* DIRECTIONS FOR THIS TASK *
Copy out word for word everything from the line containing "The image size is (2420, 1512)." down to the end of the rows.

* SOURCE DATA *
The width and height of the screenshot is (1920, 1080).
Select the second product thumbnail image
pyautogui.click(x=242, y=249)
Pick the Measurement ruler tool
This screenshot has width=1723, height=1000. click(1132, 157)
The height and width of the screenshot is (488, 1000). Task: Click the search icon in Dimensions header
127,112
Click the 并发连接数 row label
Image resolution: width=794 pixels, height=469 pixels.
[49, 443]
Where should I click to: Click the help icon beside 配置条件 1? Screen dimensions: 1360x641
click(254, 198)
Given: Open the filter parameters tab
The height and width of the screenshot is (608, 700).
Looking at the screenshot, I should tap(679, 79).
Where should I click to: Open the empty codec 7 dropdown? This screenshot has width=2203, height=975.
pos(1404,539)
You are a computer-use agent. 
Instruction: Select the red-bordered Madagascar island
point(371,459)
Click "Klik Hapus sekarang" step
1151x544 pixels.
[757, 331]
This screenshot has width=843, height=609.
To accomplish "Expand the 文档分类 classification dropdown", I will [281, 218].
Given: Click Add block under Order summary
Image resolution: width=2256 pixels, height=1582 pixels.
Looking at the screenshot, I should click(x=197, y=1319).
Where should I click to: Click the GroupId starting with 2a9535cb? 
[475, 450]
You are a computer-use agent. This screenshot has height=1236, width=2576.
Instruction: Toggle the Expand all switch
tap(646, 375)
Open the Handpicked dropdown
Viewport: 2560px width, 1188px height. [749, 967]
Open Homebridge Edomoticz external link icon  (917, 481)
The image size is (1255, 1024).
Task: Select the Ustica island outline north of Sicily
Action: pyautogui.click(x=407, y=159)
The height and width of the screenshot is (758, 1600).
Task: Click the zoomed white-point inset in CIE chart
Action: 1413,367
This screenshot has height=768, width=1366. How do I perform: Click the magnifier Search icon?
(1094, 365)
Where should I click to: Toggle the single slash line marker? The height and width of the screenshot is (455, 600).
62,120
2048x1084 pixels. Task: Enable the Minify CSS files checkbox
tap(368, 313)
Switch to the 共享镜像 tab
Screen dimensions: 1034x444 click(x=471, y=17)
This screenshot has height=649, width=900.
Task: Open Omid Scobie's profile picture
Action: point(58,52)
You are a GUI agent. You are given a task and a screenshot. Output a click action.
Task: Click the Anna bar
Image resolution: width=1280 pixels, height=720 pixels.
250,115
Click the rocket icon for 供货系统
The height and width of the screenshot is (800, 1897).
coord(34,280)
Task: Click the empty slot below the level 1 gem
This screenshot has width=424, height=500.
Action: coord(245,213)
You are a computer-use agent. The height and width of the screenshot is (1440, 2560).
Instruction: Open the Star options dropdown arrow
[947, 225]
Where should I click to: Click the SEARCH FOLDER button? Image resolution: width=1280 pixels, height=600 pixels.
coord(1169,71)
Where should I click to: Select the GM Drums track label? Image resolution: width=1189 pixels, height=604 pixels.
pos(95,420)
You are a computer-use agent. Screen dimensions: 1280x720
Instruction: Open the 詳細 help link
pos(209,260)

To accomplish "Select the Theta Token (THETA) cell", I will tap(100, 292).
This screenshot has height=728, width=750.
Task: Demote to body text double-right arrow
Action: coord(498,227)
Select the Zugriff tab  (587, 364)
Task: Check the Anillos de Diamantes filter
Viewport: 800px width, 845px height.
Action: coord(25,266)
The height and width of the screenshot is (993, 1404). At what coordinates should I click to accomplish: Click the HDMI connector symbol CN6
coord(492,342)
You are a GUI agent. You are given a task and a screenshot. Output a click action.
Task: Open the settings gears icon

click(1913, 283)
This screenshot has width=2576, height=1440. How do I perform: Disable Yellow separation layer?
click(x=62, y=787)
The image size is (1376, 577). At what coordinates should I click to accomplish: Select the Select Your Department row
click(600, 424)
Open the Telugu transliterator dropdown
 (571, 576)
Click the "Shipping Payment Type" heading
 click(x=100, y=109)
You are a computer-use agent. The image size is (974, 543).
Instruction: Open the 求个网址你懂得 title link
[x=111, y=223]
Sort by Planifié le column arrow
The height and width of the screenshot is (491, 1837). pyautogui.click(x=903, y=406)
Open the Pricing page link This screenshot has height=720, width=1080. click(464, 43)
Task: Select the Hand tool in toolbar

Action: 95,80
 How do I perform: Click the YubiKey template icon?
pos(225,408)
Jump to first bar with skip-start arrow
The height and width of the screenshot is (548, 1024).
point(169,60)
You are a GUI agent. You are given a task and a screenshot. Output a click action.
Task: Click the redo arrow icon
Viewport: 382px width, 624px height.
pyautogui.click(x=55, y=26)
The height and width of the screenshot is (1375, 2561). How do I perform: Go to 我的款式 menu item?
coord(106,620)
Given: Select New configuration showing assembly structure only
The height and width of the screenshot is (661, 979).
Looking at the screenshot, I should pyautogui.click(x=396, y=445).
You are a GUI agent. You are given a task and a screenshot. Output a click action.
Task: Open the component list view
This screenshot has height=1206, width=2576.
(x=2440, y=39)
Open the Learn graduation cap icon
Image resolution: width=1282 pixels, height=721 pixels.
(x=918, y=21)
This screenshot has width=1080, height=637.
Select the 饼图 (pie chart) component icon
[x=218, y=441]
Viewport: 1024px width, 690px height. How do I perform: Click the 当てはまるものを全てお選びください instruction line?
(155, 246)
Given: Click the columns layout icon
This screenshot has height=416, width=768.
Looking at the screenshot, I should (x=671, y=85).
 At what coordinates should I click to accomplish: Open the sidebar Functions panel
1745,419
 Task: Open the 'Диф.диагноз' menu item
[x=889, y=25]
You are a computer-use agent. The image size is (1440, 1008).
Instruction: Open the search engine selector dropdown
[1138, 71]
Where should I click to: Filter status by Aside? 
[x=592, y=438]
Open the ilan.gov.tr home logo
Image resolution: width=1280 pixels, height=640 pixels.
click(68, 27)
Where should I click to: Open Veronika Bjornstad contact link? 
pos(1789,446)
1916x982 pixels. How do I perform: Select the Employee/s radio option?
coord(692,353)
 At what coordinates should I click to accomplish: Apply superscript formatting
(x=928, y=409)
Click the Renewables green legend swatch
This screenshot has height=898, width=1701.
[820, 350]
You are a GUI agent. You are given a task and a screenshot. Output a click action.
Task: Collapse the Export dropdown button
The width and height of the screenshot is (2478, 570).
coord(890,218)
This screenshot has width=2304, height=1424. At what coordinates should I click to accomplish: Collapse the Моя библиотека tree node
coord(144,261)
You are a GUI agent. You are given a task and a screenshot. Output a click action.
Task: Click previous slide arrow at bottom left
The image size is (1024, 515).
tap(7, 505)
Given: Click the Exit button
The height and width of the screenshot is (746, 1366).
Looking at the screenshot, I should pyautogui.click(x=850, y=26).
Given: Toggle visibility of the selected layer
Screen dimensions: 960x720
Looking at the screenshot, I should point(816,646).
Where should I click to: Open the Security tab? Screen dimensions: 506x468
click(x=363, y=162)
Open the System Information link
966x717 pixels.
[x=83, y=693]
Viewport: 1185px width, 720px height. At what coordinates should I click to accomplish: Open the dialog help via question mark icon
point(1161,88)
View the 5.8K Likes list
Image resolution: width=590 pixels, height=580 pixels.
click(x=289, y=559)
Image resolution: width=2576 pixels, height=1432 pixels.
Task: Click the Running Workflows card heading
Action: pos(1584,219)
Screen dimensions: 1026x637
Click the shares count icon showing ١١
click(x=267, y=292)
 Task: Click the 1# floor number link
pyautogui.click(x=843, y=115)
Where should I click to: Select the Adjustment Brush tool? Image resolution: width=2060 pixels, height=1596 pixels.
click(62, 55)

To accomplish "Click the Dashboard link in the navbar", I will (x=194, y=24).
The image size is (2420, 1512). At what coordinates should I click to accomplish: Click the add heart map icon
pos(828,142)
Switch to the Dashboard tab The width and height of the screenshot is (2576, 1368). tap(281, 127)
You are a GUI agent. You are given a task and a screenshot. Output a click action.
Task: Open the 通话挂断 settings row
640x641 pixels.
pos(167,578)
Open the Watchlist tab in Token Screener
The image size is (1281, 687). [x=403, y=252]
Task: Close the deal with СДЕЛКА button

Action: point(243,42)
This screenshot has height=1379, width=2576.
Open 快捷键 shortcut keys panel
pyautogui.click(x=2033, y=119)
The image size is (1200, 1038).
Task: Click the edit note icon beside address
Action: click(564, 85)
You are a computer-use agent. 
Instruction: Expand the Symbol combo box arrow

* RESPONSE TO THIS EXERCISE *
The image size is (2420, 1512). At what coordinates should I click to accomplish: Click the add heart map icon
pos(828,142)
Switch to the Dashboard tab The width and height of the screenshot is (2576, 1368). tap(281, 127)
You are a GUI agent. You are given a task and a screenshot. Output a click action.
Task: Open the 通话挂断 settings row
640x641 pixels.
pos(167,578)
Open the Watchlist tab in Token Screener
The image size is (1281, 687). [x=403, y=252]
Task: Close the deal with СДЕЛКА button

Action: point(243,42)
This screenshot has height=1379, width=2576.
Open 快捷键 shortcut keys panel
pyautogui.click(x=2033, y=119)
The image size is (1200, 1038).
Task: Click the edit note icon beside address
Action: click(564, 85)
You are a computer-use agent. 
Instruction: Expand the Symbol combo box arrow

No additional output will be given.